▶ Document passage:
****************************************

Figure 1. Athletes studying a climbing route before climbing it. Note the overt hand movements.

The simulation they build might include both information on specific affordances, i.e. the characteristics of the holds (shape, orientation, etc.), and information on their displacement, i.e. the way they are arranged on the wall. Given that routes involve multiple climbing holds, clearly any simulation of a part of the route changes the way the rest of the route is perceived. For example, simulating grasping a certain hold with the right hand makes some other holds affordable to be grasped with the left hand, and some other holds out of reach; see fig. 2. At the same time, the need of reaching a certain ‘goal’ hold determine which holds are affordances retrospectively, and disrupts the affordances of some holds (e.g., far holds) in the climbing wall. For all these reasons, motor simulation in rock climbing should be considered an affordance calculus rather than a response to a sequence of individual affordances.

Crucially, the motor competence of climbers also determines what constitutes an affordance. Experienced climbers can hold small holds that are difficult for weak climbers to grasp, and can simulate sequences of actions that are too complex to be picked up by novice climbers, much like how expert chess players ‘see’ complex strategies. We hypothesize that the proficiency of expert climbers allow them to climb better the routes also by understand them better, where understanding should be intended as proficiency in the affordance calculus and in the associated building of appropriate mental simulations before climbing.

****************************************

[Records from a collection]

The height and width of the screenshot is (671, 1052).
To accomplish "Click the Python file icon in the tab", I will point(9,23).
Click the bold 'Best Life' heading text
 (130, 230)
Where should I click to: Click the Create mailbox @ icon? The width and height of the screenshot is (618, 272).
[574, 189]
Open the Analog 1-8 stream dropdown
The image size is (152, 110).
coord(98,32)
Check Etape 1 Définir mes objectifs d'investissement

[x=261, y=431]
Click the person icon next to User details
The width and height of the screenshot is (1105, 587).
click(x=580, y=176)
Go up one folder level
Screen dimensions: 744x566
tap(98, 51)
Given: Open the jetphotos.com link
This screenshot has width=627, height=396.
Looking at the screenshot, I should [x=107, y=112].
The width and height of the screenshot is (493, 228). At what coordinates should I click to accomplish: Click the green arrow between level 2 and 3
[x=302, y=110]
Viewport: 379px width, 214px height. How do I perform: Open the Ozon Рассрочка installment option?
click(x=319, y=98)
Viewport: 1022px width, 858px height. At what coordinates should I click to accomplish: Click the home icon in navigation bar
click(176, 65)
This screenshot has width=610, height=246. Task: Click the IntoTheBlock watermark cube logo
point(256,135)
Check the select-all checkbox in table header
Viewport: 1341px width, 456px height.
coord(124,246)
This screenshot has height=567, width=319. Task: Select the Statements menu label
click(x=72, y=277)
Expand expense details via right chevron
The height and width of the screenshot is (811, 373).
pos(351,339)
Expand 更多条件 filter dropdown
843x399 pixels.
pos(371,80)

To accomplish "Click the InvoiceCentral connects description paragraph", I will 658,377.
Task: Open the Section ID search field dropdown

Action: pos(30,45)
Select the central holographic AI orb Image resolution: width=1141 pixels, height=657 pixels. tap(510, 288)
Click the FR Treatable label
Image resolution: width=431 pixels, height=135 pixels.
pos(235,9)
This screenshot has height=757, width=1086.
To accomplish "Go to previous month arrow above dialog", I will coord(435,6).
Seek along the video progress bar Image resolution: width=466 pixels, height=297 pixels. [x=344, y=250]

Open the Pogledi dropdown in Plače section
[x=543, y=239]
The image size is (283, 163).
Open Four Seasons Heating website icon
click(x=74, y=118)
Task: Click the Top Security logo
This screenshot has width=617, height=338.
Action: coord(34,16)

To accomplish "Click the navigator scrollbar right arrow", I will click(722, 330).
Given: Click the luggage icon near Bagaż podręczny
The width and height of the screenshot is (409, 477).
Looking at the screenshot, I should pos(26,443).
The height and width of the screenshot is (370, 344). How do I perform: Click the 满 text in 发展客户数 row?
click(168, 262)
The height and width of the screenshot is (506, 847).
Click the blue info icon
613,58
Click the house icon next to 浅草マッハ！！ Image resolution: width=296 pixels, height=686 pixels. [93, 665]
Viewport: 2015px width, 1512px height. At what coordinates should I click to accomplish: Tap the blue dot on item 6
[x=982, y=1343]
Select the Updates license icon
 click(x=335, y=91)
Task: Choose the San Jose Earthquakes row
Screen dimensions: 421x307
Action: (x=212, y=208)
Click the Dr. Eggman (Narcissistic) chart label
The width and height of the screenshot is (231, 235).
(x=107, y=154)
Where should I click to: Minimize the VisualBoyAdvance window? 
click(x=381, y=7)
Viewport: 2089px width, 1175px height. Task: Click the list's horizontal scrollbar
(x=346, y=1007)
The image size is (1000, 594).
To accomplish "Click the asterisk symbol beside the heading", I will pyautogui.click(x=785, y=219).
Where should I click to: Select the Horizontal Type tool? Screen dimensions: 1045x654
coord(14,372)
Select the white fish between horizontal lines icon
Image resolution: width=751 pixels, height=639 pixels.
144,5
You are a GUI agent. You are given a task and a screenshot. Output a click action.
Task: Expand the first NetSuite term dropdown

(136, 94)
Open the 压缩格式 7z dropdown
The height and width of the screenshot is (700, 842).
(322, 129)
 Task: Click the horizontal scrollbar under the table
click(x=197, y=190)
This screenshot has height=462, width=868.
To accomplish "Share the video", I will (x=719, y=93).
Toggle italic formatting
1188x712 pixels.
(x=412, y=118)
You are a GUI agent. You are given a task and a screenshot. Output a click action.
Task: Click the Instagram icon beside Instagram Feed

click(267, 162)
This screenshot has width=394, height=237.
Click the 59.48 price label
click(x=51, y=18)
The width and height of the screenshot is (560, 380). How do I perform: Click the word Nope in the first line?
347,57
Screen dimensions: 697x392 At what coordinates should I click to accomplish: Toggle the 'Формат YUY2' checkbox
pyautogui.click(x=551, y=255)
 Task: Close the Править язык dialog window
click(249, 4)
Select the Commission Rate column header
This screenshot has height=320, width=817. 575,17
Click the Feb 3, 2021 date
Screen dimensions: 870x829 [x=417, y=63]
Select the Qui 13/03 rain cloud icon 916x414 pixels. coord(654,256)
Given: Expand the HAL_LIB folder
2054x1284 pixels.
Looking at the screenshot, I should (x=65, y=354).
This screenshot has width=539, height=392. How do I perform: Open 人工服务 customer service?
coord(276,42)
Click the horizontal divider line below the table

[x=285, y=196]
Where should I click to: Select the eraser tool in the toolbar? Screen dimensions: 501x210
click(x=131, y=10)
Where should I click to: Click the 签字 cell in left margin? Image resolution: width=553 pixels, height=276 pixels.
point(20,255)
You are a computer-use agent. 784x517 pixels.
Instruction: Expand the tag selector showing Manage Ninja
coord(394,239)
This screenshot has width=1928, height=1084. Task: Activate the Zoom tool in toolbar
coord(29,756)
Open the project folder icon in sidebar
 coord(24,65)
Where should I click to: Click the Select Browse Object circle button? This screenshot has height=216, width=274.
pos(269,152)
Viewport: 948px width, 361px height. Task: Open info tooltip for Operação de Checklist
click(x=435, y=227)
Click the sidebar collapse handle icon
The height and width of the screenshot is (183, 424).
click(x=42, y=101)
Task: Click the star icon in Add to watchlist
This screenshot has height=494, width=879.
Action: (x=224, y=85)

****************************************

▶ Task list:
1: In the rock climbing passage, what should motor simulation in rock climbing be considered?
2: Copy the stretch of the rock climbing passage from "Crucially, the motor" through "simulations before climbing.".
3: Carry on the rock climbing passage from its last sentence.
None of this material has any part in what is asked.

▶ Task results:
1: An affordance calculus rather than a response to a sequence of individual affordances.

2:
Crucially, the motor competence of climbers also determines what constitutes an affordance. Experienced climbers can hold small holds that are difficult for weak climbers to grasp, and can simulate sequences of actions that are too complex to be picked up by novice climbers, much like how expert chess players ‘see’ complex strategies. We hypothesize that the proficiency of expert climbers allow them to climb better the routes also by understand them better, where understanding should be intended as proficiency in the affordance calculus and in the associated building of appropriate mental simulations before climbing.

3:
Figure 2. A sample sequence of movements in rock climbing. Notice that (i) climbing holds afford different grips, and (ii) the way holds can be grasped depend on which holds were grasped before (and how) as well as which holds the climber intends to reach.

Aims and objectives of the study Our study addresses the role multiple affordances play in the recall of routes by rock climbers with different level of expertise. An open issue in this field pertains to the extent to which affordances are elicited automatically, upon seeing objects, or are activated when a specific action goal is pursued. In addition, studying recall in expert and novice climbers can contribute by showing to what extent the activation of affordances is modulated by observers’ experience and competence. Finally, we still know very little on how affordances improve recall. Acquired motor skills offer a unique way to test this question. Here, novice and expert climbers were asked to observe and recall the position of holds of 3 routes that they never climbed: an easy route (ER), a difficult route (DR), and a (motorically) impossible but perceptually salient route (IPSR). Predictions were that their performances would not differ for the ER, because both groups would be able to perform a motor simulation, and for the IPSR route, when for both it was impossible to form a motor simulation of climbing. If this were true, this would demonstrate that the simulation formed is a motor one, and would be activated only when participants have the motor competence necessary to perform the sequence of actions. Accordingly, the performance of experts should overcome that of nonexperts in the DR, when the actions required climbing the route they are shown are part of their motor repertoire.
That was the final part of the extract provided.